Day 16 September 15, 2010 Day
of content for Eastern Turkey Turkey tour Journal
Wednesday Mount Nemrut Kahta
Submitted by Barbara Cutshaw email@example.com
We left our beautiful hotel in Urfa at 08:00 AM to catch the 09:30 Ferry to go across the Ataturk dam lake over Euphrates. At one point Doris said, "will we be able to make it?" I guess we were all asking the same question was was not daring to think out loud. that question triggered the fear that we would miss the ferry and Cengiz our driver decided to turn off his tacometer and started going pass the speed limit. After all since we had started in Trabzon, we had not seen one traffic police so we were going to be ok for the next 15 km. But no! few miles down the road, sure enough a traffic police was waiting for us with a big ticket. Not only did Cengiz paid for the ticket but also we were now for sure late for the ferry.
When we arrived at the bottom of the hill, we saw that the ferry was still there as if they were waiting for our bus to embark. We only had a short time to take the picture of the calm looking stork next to the ferry dock and we all climbed in the ferry which looked like could only go for few more miles. But the speed was great. In half an hour we made it to the other side and drove 50 KM more to the hotel for a quick lunch before we head off for our mountain ride to Mount Nemrut.
Our first stop on our way to see the tumulus of Antiochus was the site where his wife was buried. this was a smaller tumulus. A huge eagle placed on a high pillar was still protecting the tumulus as it did 2000 years ago.
Then we stopped at the roman
Bridge which was built to honor the Emperor Septimus Severus. For each one of
his two sons, for his wife and for the emperor himself they had four pillars -
two on each side of the bridge.
But when one of the sons had betrayed his father, one pillar was knocked down. We could see the majestic pillars still standing intact over the bridge which was being used by the cars only until five years ago.
The road meandered around the river for a while then we started climbing up the mountain where ancient Kahta was. Like all the other old cities in Anatolia this town too had an eagle nest like fortress overlooking down to another creek two sides of which was connected by a beautiful one arched bridge. We then arrived at the capital of the Kingdom of Commagene. Ken and dick quickly explored the tunnel which led to the official "buildings" of the kingdom carved underground.
What interested us most was how Antiachos was announcing his megalomania by showing himself at the same height at Hercules carved on a huge stome. Jenifer was kind enough to climb up to give us a perspective for size.
Every one decided to walk up except Meli and Barbaras of our group. The climb is not dangerous. In fact the view was stunning. You can see Euphrates and all the dams which created serious of lakes.
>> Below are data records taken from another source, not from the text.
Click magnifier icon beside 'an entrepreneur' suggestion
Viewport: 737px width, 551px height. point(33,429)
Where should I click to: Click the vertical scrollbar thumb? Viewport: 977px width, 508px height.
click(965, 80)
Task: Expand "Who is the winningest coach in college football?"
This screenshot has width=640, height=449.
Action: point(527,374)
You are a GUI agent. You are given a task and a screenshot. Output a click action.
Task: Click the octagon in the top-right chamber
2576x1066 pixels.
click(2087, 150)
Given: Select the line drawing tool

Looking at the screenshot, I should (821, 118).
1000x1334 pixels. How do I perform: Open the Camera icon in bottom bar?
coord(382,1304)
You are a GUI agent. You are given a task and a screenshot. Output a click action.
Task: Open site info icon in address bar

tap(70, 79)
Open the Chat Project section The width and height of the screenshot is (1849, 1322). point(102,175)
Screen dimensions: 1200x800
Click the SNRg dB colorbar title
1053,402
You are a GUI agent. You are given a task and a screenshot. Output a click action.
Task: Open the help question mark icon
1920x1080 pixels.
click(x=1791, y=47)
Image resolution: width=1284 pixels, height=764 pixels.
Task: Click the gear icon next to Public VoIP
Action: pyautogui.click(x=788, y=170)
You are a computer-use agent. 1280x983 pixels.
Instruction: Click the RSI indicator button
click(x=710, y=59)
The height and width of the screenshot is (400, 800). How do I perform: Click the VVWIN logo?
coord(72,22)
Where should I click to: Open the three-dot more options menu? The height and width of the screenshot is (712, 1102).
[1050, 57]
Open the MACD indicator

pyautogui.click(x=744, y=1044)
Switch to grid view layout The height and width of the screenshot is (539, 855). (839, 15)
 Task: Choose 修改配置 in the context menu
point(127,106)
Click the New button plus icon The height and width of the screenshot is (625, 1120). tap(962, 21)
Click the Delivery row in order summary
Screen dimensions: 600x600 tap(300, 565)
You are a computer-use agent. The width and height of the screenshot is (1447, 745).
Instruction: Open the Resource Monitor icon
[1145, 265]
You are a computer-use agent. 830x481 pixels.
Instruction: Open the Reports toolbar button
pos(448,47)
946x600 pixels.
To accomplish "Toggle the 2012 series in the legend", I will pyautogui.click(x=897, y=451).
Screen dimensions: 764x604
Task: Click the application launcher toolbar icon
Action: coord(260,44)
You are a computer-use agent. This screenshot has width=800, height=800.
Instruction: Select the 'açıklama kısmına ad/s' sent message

It took approximately 20 minutes to go up. However, the mule ride up was more comfortable for some of us.
When we reached up the top,
there was still a huge man made hill above our head - the tumulus of Antiochus.
It was mesmerizing to see that tons and tons of rocks were brought up here to get the dream of this man come true.
These heads had fallen down from the gigantic statues and yet they were all intact as if they were denying time.
They kind of say we have been here watching the sun rise and sun set for two thousand years and we will continue to watch the sun for ever.
When the sun was fading away in the horizon, the lion looked very proud saying "one more day is over". We started heading sown before it got too dark. We have a long way to go tomorrow.